Segundo o tribunal, a conduta configurou preconceito religioso com impacto severo às vítimas, resultando em uma pena de três anos de reclusão em regime semiaberto, além do pagamento de uma indenização de R$ 5 mil por danos causados ao funcionamento da casa e aos seus membros.

Invasão e destruição durante oração

O episódio que levou à condenação chocou a comunidade local. Testemunhas relataram que Antônio Muniz entrou no centro de umbanda e, após realizar uma oração em voz alta, passou a depredar itens rituais utilizados nas cerimônias.

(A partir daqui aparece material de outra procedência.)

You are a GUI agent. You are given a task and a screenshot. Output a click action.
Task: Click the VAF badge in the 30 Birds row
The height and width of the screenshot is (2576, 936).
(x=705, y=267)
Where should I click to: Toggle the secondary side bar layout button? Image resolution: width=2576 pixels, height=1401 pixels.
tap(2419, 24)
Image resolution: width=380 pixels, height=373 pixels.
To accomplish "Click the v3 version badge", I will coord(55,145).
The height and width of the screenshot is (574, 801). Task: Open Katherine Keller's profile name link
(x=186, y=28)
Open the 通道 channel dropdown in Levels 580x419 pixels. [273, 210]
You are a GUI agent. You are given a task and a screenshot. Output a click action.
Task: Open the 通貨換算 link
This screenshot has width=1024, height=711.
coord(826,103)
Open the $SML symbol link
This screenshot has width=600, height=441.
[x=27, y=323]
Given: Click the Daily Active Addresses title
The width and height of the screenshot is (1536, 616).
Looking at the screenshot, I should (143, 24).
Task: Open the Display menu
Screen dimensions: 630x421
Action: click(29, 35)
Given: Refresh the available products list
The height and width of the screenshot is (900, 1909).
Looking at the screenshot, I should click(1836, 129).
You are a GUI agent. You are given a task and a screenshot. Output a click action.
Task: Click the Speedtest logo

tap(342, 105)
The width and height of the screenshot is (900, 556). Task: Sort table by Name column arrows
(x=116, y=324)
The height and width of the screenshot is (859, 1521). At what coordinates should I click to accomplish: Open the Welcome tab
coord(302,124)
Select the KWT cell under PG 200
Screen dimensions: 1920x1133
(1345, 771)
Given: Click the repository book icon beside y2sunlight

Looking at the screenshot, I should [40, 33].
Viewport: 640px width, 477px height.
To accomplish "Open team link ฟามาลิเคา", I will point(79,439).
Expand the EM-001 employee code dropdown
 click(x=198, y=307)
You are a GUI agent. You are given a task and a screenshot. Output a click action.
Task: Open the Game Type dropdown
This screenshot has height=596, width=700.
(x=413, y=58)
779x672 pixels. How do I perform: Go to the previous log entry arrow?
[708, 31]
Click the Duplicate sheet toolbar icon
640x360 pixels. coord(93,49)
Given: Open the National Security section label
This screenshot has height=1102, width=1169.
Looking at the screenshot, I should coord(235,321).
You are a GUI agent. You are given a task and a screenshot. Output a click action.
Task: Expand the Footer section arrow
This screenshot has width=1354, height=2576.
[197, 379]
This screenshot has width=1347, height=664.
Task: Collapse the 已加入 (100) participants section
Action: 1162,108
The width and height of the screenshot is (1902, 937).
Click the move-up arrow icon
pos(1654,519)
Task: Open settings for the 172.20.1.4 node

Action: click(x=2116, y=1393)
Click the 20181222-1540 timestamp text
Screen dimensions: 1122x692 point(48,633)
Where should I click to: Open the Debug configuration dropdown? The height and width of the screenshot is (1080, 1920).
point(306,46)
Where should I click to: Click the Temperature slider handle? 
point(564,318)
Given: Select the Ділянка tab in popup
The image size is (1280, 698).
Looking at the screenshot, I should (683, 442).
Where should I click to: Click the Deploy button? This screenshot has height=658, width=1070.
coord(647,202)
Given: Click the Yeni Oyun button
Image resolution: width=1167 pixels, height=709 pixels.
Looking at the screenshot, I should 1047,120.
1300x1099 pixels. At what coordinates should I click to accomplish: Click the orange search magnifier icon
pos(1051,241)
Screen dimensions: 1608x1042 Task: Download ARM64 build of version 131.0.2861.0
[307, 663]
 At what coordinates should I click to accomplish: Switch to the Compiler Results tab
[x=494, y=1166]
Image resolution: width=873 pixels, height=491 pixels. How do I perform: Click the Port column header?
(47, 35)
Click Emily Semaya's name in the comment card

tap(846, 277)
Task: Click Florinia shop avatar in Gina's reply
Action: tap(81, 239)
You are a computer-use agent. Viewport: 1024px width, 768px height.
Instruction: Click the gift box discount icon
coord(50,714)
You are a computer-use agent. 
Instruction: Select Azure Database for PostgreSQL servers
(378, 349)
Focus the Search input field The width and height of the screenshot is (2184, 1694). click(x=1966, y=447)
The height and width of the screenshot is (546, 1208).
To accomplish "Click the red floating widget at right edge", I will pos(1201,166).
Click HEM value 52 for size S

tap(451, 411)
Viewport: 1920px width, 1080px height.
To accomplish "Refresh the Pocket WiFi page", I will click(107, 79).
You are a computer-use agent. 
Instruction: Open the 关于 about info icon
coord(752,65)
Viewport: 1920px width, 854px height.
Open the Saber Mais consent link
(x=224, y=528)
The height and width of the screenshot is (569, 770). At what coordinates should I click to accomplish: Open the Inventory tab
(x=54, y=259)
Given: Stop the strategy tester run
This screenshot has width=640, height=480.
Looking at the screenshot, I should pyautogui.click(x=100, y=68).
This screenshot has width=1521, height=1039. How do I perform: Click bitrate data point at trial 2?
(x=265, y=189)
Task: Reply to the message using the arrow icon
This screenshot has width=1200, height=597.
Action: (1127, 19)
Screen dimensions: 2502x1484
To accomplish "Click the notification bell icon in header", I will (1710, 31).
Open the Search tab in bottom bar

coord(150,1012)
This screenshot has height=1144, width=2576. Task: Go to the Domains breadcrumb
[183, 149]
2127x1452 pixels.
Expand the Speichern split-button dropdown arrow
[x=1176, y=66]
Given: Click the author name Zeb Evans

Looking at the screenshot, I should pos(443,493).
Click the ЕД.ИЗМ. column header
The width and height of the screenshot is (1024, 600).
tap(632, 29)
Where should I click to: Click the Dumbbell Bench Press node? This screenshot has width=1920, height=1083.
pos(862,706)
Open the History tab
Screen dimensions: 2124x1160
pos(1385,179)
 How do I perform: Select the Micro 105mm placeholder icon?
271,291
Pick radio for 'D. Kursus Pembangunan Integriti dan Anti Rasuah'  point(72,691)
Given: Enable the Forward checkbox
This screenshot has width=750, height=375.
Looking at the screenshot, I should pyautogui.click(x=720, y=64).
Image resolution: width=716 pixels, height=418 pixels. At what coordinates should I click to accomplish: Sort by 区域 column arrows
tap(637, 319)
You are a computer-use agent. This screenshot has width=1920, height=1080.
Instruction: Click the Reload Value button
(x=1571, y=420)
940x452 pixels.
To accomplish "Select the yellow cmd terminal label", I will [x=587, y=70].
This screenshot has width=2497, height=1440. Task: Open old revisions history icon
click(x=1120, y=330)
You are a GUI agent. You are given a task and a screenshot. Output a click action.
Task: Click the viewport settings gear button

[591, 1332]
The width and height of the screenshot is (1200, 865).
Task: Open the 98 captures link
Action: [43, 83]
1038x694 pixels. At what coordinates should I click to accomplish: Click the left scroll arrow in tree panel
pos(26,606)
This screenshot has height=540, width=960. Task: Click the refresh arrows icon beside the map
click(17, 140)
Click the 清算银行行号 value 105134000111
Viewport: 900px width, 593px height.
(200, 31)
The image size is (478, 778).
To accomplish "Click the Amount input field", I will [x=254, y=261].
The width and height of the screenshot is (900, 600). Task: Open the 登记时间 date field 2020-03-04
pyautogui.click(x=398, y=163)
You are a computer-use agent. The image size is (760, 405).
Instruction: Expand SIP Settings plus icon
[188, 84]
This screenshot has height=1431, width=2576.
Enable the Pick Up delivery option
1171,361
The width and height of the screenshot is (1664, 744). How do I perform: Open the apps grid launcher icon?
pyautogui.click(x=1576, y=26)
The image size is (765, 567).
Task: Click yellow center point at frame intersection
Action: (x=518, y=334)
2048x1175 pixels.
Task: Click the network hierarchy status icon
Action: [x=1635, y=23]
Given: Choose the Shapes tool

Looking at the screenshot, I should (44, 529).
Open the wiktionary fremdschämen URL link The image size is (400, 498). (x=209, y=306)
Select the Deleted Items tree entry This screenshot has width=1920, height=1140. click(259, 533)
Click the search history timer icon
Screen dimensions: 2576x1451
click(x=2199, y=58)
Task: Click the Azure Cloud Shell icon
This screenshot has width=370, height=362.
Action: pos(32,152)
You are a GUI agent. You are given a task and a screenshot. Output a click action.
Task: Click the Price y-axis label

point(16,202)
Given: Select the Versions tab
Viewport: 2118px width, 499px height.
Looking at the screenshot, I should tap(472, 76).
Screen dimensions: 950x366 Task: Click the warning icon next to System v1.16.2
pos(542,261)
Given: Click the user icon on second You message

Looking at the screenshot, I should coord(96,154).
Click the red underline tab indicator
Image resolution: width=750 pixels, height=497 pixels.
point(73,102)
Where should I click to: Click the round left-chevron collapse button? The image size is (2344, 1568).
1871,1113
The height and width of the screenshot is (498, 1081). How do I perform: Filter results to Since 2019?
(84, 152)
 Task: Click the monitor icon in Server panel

O responsável pelo centro, o pai de santo Alécio Pereira, tentou acalmar o invasor por meio do diálogo. Diante da persistência da violência contra o patrimônio religioso, a Polícia Militar foi acionada para conter o pastor e evitar um confronto físico direto entre os presentes.

O veredito da Justiça

Embora tenha respondido ao processo em liberdade após prestar depoimento na delegacia à época dos fatos, Antônio Muniz agora enfrenta as consequências penais de seus atos. Na decisão, o magistrado destacou que a liberdade de expressão e de crença não autoriza a agressão ou a destruição de símbolos de outras religiões.

A condenação reforça o entendimento jurídico de que o Estado deve proteger a diversidade de cultos e punir rigorosamente atos que firam a dignidade e o livre exercício religioso de qualquer cidadão.